As to making Medicaid available to families making less than $88,000 a year. The median family income in America was just over $61,500 in 2008 (according to the US Census Bureau). Are we really saying we are going to offer a subsidy to just over 50% of Americans? Does this really make sense? Or do we need to focus on the cost of health care so that Americans don’t need a subsidy to purchase it.

Companies with over 50 employees that don’t offer health insurance will be charged a fee. I have run some fairly large companies. Each year I would sit down with my Human Resource executive and my benefits consultant and we would calculate what our benefit costs were going to be in the next year. That would then influence what we had available for salary increases to staff. In other words, this cost will come from the employees not the employers. With many Americans already being squeezed, the government has dodged dealing with health care costs and instead forced everyone to contribute more towards it. In the end, Americans will be “taxed” through lower salary increases to pay for health care. This is already happening, it is just going to get worse.

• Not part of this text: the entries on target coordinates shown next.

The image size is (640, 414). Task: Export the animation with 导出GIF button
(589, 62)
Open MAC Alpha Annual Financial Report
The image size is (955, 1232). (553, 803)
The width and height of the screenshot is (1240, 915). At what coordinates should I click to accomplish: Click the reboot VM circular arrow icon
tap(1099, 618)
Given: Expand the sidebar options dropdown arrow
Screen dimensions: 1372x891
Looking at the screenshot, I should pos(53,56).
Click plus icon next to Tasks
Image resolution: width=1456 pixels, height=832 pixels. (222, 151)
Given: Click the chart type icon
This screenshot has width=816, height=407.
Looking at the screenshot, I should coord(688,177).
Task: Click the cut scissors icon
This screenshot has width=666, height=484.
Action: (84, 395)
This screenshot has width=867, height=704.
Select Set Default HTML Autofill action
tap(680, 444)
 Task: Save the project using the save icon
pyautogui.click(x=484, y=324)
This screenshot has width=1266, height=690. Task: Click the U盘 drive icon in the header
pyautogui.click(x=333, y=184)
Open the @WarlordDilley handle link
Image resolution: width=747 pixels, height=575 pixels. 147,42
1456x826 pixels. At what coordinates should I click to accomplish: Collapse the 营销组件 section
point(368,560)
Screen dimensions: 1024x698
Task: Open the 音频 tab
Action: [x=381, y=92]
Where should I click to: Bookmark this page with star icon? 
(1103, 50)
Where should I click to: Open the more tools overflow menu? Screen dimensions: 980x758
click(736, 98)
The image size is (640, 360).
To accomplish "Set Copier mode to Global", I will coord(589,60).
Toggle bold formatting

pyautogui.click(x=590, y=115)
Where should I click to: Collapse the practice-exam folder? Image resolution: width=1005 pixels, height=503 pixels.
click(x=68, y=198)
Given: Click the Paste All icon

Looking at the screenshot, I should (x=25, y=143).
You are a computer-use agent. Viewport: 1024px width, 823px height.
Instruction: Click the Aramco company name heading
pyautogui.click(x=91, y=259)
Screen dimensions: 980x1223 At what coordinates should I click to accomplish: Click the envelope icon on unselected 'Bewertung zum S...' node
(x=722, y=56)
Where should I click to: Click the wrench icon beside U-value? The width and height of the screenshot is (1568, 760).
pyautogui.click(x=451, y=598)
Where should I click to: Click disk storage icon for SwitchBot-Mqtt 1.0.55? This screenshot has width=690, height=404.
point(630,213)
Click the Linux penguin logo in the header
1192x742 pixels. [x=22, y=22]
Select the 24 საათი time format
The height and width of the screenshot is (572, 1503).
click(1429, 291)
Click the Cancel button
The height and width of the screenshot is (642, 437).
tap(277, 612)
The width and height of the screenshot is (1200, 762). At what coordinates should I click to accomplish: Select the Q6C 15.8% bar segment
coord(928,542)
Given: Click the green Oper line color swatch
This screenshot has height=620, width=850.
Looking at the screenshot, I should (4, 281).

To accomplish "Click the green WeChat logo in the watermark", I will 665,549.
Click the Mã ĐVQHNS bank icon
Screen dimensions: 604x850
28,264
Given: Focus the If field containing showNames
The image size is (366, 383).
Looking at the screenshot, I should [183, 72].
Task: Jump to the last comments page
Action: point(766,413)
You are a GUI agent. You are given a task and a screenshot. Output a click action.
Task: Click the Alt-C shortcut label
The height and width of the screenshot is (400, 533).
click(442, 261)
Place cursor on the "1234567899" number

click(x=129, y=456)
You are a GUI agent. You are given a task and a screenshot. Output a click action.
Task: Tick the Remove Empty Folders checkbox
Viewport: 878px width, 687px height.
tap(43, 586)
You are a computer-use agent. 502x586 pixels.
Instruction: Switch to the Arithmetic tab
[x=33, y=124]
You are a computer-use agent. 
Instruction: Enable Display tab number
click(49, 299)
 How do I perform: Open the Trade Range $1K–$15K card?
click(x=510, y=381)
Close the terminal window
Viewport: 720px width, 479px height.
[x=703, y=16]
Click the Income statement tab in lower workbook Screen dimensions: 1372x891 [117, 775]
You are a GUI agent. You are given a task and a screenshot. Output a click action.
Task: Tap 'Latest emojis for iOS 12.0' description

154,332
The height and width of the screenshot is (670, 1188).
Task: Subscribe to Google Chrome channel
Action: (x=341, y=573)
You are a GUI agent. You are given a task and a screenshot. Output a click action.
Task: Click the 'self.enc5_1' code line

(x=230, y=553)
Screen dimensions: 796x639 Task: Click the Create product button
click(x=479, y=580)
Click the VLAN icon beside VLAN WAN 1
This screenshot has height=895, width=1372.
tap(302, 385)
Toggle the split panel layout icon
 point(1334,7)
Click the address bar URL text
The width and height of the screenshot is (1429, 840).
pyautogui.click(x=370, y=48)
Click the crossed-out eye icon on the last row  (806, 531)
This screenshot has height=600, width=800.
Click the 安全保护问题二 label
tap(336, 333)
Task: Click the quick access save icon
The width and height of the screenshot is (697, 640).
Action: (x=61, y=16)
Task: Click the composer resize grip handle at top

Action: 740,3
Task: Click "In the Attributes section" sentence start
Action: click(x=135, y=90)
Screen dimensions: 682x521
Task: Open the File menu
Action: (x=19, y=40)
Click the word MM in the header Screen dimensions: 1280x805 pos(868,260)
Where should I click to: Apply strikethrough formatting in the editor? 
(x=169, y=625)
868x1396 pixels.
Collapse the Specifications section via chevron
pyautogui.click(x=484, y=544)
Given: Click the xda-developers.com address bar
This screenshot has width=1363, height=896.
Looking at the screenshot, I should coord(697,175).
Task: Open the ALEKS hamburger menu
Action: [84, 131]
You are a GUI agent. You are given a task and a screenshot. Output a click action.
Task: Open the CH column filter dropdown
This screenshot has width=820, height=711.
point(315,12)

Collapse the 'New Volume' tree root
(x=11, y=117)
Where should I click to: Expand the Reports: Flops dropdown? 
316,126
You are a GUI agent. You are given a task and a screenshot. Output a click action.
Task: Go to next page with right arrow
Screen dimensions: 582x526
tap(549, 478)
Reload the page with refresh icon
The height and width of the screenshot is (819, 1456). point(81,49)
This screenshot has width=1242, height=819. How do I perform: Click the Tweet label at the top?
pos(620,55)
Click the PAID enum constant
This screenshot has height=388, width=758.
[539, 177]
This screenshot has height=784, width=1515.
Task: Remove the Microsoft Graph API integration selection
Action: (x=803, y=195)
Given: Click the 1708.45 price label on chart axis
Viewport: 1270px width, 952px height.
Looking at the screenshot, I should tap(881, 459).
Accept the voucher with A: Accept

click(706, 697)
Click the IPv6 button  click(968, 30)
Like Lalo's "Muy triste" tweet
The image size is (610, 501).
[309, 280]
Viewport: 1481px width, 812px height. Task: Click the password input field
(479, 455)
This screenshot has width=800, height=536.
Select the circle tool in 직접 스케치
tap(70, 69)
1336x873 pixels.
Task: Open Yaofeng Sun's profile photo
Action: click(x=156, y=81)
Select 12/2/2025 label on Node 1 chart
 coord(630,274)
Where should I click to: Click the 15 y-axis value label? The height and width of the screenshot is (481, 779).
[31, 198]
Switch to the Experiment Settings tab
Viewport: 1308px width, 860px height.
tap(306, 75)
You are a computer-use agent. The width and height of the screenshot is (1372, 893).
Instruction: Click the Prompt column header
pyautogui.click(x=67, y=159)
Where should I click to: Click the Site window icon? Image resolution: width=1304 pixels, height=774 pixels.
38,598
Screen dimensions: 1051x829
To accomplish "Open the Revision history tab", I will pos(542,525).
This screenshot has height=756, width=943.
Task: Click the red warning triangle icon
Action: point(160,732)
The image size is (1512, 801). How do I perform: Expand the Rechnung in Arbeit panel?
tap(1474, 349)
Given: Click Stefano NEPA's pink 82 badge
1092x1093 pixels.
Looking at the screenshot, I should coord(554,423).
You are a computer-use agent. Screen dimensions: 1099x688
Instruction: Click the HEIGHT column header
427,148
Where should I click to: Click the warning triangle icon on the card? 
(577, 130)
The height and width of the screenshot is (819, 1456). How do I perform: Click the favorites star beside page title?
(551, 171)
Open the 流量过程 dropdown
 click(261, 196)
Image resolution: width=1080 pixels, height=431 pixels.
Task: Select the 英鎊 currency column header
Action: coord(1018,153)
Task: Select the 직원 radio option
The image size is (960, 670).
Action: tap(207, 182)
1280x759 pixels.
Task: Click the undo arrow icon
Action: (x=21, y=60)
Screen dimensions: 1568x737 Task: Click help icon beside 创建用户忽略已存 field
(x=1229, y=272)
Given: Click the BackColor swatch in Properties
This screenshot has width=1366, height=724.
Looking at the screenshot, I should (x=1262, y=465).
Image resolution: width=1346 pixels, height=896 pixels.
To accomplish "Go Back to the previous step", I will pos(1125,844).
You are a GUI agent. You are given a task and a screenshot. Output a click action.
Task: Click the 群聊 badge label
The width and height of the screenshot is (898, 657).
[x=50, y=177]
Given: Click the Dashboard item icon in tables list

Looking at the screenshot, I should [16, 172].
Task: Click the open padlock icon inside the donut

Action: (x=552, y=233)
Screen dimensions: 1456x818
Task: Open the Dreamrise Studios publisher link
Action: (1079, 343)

Insurance companies will be prohibited from denying coverage or imposing higher costs based on medical history. This is called community rating and it already applies in many states, like ours. In general, I agree with the concept of community rating with adjustments for age and lifestyle (i.e. smoking as an example), but it does result in healthy people subsidizing less healthy people and it does nothing to lower health care costs. More importantly, we did not need Federal legislation to get “community rating”.

That said, I strongly believe in “pre-existing health insurance” exclusions for individuals that have not maintained insurance coverage either through private insurance or government programs. This makes the whole concept of community rating work by preventing people from opting out of insurance and paying a small fine and jumping in when something bad happens.

As to the challenge for alternatives, I would point to the several articles I have written in the Hingham Journal (who I thank for publishing them) with respect to making health insurance more available and affordable, but more importantly to the article I have written on how to actually reduce health care costs.

Less you think I am against everything Obama is attempting to implement. I do support his proposal to require new cars to get 36 miles per gallon on average. We need to shift the balance of trade so that wealth flows into this country instead of out. The money that exits this country to fund our energy needs dwarfs the cost of universal health insurance.

I even support a limited carbon tax on coal and oil, where alternative competitive energy sources could be easily substituted, on the one condition that such taxes were used exclusively to fund the transition to other domestically produced energy sources.

But getting back to health care, I think this new legislation should be repealed. We needed to start with “health care cost reform” before or in tandem with universal health insurance coverage, but we didn’t. The legislation does nothing to address the rising cost of health care and instead contributes to it. Is it “dire”? That is a matter of opinion, but it is expensive and we are all going to pay a great deal for it.